When to Consider Legal Action

Administrative complaints and private lawsuits serve different purposes. A complaint to the state survey agency or CMS triggers a regulatory investigation that can result in penalties, corrective action plans, or termination of the agency’s certification. But regulatory action doesn’t compensate you for harm you’ve already suffered. If a patient was seriously injured or died because of negligence, a private lawsuit may be the way to recover damages.

Medical malpractice and negligence claims against home health agencies are governed by state law, and the rules vary significantly regarding statutes of limitations, damage caps, and whether you need an expert affidavit before filing.

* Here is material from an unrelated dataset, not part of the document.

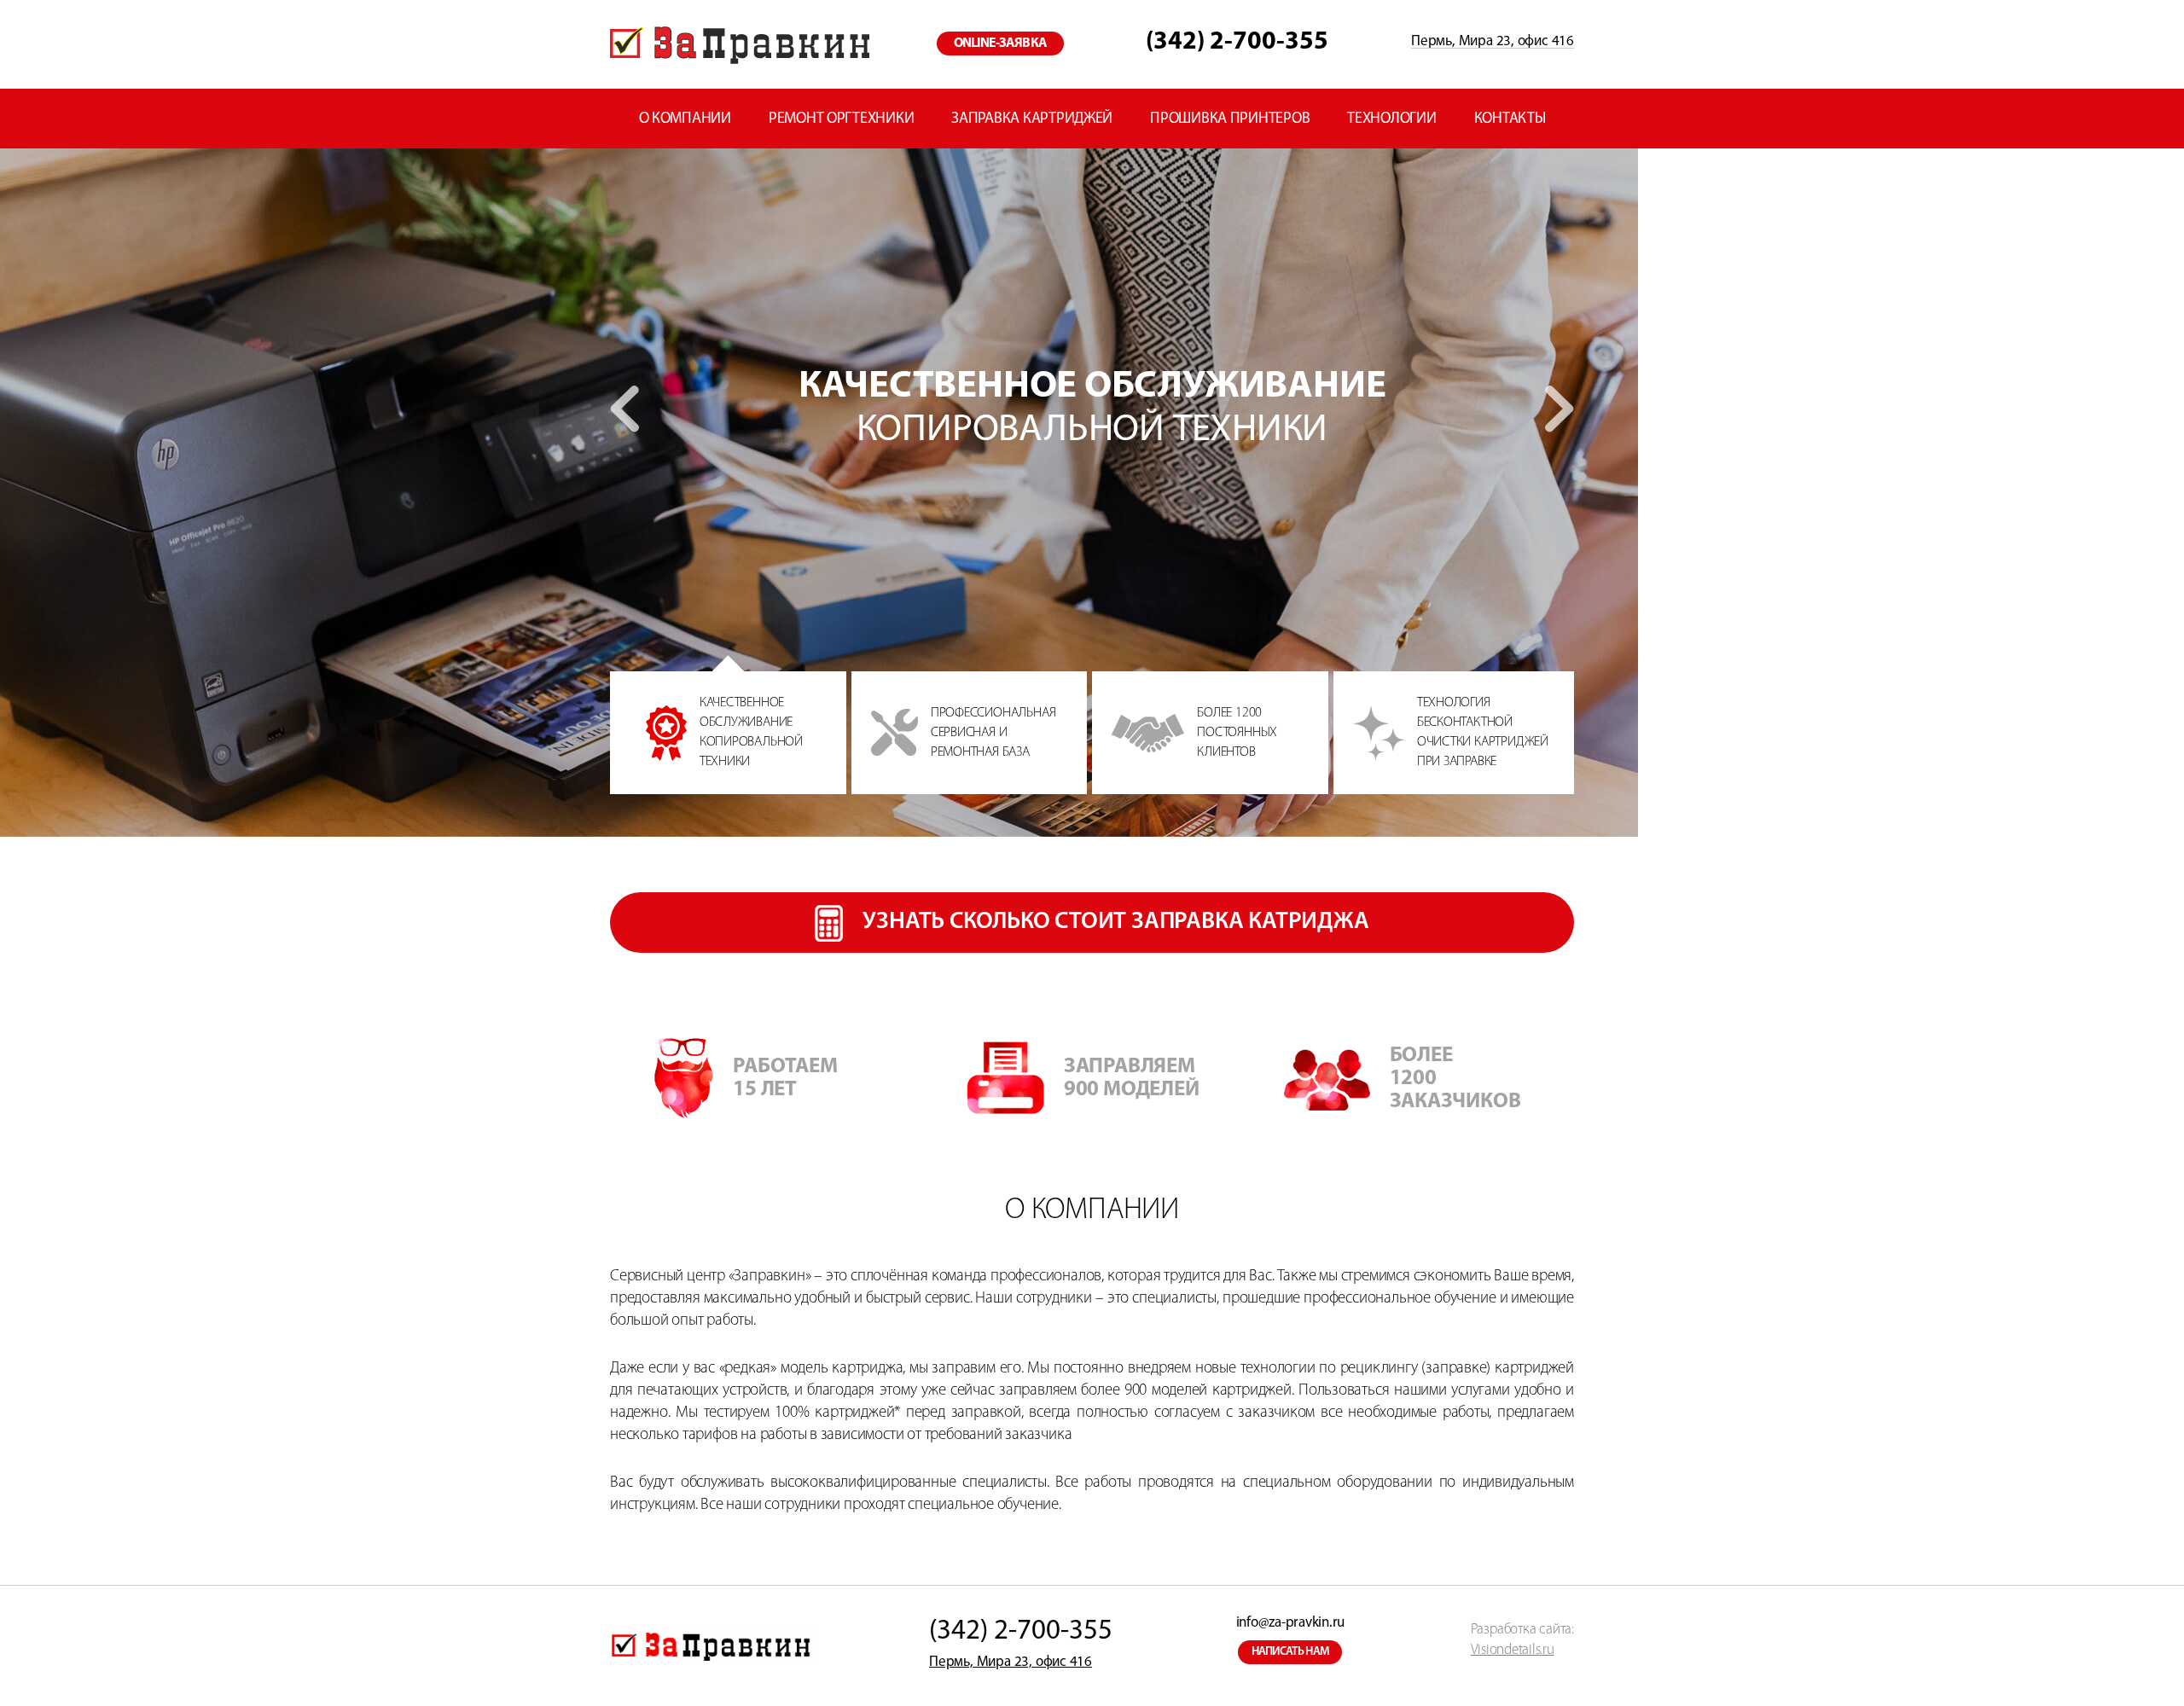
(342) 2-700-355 (1237, 42)
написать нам (1291, 1651)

An attorney experienced in healthcare litigation can evaluate whether your situation supports a civil claim. You do not generally need to wait for a regulatory investigation to finish before filing a lawsuit.

For Medicare fraud specifically, the federal False Claims Act allows private individuals to file a lawsuit on behalf of the United States government against an agency that submitted fraudulent claims. These “qui tam” lawsuits can result in penalties of up to three times the government’s losses, and the person who brought the case is entitled to a percentage of any recovery.16U.S. Department of Health and Human Services Office of Inspector General. Fraud and Abuse Laws Whistleblowers in these cases can include current or former employees, patients, business partners, or even competitors.

Checking an Agency’s Track Record

Whether you’re filing a complaint or choosing a new agency after a bad experience, Medicare’s Care Compare tool at medicare.gov lets you look up any Medicare-certified home health agency and review its quality ratings and inspection history.17Medicare. Find Home Health Services Near Me Past complaint inspection reports are available as downloadable PDFs, so you can see what violations were found and what corrective actions were required. This is also worth checking before you file, because a pattern of prior violations strengthens the case that your complaint reflects a systemic problem rather than an isolated incident.